What color is terrorism

Dwain Northey (Gen X)

There’s apparently a magical dividing line in America, and it has nothing to do with morality, violence, or even whether people are dead. No, the dividing line is whether your name sounds like it belongs on a Fox News chyron next to the words “suspected extremist” or whether it sounds like the guy grilling hot dogs at the Fourth of July parade while ranting about “protecting freedom.”

If your name is Mohammed, Miguel, or Carlos, and you so much as raise your voice in public after someone rear-ends your car, congratulations — half the country is ready to convene a Senate hearing on “the growing threat.” Suddenly every cable news expert becomes a body language analyst. “Did you see the intensity in his eyes?” Yeah, Karen, he just got hit by a Buick.

But if your name is Kyle, Donald, or John, and you walk into a Walmart dressed like you’re auditioning for a low-budget militia documentary carrying enough firepower to invade a small nation? Well, now everybody has to be “careful” not to politicize the tragedy. Thoughts and prayers. Candlelight vigils. Long discussions about mental health. Maybe a profile from old classmates saying, “He was always quiet.”

Quiet? So is a rattlesnake before it bites somebody.

And somehow the conversation always circles back to how this is “the price of freedom.” Really? Interesting definition of freedom we’ve got going here. Apparently freedom means elementary school children practicing active shooter drills before they can spell the word “constitution.” Freedom means parents getting texts from schools that begin with, “This is not a drill.” Freedom means we’ve normalized body armor for third graders while lawmakers wear AR-15 lapel pins like they’re merit badges from the world’s dumbest Boy Scout troop.

Meanwhile, if a brown guy leaves a backpack unattended at an airport for six seconds because he had to tie his shoe, Homeland Security suddenly acts like they’re reenacting a season finale of 24. Entire terminals locked down. Bomb squads. News helicopters. “Possible terror incident.”

But some pale dude posts a 900-page manifesto online filled with racist conspiracy theories, then drives three states over with assault rifles and murders innocent people? Ah, tragic lone wolf. Just another isolated incident. Amazing how isolated these incidents are when they happen every other week.
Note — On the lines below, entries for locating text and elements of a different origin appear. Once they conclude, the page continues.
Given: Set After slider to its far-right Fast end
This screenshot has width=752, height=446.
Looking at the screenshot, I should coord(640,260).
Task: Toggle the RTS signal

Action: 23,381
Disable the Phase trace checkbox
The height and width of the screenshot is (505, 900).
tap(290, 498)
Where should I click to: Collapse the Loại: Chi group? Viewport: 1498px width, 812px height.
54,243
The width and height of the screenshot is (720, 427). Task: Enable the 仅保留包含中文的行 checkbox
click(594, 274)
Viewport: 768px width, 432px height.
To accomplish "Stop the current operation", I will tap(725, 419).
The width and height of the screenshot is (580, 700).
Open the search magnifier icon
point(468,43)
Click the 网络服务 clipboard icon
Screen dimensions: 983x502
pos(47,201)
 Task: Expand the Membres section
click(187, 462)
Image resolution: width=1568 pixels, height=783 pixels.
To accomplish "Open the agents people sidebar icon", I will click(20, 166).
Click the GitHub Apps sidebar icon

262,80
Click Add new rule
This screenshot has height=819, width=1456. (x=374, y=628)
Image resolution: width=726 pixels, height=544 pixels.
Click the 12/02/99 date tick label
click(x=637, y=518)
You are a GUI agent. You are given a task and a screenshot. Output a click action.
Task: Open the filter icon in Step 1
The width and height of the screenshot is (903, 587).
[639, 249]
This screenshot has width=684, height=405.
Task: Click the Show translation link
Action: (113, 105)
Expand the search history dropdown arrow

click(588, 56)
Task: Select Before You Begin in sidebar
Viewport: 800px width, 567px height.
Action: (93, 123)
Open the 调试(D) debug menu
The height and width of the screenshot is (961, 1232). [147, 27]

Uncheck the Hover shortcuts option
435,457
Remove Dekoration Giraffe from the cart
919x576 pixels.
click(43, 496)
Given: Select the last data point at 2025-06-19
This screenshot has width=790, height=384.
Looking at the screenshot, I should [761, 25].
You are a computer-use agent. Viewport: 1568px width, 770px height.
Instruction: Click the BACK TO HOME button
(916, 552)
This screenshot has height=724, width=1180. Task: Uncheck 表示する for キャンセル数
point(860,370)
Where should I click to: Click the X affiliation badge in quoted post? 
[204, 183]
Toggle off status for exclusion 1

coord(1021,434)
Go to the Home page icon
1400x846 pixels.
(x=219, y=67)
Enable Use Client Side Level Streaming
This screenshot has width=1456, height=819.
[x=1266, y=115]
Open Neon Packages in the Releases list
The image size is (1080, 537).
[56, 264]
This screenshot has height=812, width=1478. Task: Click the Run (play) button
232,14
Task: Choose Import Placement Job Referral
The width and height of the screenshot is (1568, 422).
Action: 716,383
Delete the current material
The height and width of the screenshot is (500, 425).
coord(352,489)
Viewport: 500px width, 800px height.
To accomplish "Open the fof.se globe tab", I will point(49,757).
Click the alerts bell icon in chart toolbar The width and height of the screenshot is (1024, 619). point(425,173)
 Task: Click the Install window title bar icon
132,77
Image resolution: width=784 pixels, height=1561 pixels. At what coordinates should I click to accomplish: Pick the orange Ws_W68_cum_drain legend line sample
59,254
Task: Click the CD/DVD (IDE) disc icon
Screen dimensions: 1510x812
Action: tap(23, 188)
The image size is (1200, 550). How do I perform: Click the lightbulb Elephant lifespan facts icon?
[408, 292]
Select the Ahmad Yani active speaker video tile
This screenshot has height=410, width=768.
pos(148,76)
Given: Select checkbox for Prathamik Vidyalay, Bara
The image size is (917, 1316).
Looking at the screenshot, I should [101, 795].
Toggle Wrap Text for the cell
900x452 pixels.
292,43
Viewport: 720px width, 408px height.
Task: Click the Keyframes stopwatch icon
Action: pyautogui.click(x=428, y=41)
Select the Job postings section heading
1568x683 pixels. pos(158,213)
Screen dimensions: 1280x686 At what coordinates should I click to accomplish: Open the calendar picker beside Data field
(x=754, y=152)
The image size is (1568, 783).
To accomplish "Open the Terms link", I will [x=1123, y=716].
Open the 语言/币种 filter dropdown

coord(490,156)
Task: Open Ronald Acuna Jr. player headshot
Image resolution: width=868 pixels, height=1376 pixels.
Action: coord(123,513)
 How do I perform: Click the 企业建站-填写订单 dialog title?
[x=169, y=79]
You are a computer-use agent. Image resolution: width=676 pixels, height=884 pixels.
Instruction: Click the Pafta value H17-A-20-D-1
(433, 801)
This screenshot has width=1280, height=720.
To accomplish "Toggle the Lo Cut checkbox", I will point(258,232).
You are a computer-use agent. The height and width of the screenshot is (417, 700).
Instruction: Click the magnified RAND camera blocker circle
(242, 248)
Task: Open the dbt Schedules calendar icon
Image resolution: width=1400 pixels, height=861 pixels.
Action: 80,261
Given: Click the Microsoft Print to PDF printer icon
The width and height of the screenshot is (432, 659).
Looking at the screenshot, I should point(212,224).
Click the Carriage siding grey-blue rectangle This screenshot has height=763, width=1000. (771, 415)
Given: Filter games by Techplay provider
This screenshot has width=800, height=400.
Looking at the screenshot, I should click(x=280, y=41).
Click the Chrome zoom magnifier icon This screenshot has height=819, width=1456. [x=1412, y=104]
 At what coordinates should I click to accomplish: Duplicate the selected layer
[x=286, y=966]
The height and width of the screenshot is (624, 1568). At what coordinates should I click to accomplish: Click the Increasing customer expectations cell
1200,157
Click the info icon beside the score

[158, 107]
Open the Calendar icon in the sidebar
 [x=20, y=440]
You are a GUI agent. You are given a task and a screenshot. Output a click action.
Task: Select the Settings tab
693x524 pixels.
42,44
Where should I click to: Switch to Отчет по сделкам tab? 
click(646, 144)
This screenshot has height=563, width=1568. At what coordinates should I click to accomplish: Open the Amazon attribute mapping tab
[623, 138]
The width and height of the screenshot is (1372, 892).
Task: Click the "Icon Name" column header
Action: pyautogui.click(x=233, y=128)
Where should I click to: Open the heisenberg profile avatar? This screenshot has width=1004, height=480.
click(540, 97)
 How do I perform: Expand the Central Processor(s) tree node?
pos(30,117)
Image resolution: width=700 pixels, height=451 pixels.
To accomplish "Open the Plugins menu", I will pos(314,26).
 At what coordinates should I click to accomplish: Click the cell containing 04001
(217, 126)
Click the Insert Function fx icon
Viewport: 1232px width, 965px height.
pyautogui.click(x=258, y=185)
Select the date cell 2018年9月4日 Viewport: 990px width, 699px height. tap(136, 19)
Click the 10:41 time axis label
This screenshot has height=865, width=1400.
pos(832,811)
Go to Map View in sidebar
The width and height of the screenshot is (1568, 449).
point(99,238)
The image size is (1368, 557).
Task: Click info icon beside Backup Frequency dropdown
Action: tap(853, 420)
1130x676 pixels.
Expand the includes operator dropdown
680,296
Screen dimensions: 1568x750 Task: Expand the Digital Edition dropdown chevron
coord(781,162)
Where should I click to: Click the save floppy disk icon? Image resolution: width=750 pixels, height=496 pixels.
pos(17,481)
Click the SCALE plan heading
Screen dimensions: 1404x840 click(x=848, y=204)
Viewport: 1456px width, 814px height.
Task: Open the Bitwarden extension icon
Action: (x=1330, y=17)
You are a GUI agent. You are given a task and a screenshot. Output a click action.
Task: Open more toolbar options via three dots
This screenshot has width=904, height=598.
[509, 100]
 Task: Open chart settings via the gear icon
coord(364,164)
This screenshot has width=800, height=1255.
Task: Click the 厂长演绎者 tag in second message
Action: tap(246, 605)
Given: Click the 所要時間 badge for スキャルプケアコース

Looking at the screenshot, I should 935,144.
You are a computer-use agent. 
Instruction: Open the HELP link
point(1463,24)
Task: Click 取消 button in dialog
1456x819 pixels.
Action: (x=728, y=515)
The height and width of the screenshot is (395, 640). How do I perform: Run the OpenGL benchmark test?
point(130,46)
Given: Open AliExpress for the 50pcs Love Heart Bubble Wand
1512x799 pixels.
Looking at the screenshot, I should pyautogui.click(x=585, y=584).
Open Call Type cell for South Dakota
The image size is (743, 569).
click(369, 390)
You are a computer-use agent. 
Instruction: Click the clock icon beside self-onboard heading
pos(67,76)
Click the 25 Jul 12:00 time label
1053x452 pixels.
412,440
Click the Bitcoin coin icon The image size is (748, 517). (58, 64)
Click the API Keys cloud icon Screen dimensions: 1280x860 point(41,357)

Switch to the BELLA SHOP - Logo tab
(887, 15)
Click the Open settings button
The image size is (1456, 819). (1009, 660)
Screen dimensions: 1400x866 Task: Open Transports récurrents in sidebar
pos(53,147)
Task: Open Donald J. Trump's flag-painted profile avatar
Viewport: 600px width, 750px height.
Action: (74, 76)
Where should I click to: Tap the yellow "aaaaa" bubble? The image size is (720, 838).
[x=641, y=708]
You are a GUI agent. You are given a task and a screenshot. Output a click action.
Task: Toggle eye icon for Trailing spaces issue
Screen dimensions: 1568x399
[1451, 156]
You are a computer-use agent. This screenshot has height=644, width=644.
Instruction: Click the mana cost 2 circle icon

And I’m exhausted pretending we don’t all see it.

We’ve created this absurd double standard where melanin automatically equals suspicion while whiteness comes with an endless reserve of excuses. One group gets treated like they’re guilty before they even speak. The other gets every possible benefit of the doubt after they’ve literally opened fire.

The irony is staggering. The same people screaming about “law and order” are often the first to explain away domestic terrorism when the perpetrator looks like their nephew Chad who “just got mixed up online.” Funny how terrorism only counts when it comes with an accent.

And before somebody inevitably clutches their pearls and says, “Don’t make this about race,” I’d love to hear what alternate magical explanation exists for why entire communities are treated like suspects while others are treated like unfortunate misunderstandings. Because from where I’m sitting, the pattern isn’t subtle anymore. It’s tattooed across our politics, our media, and our justice system in neon lights.

At this point, America doesn’t have one definition of terrorism. It has a sliding scale based on skin tone, surname, and whether the shooter’s yearbook photo looks like he once played JV baseball.

And we all know it. Some people are just more comfortable lying about it than others.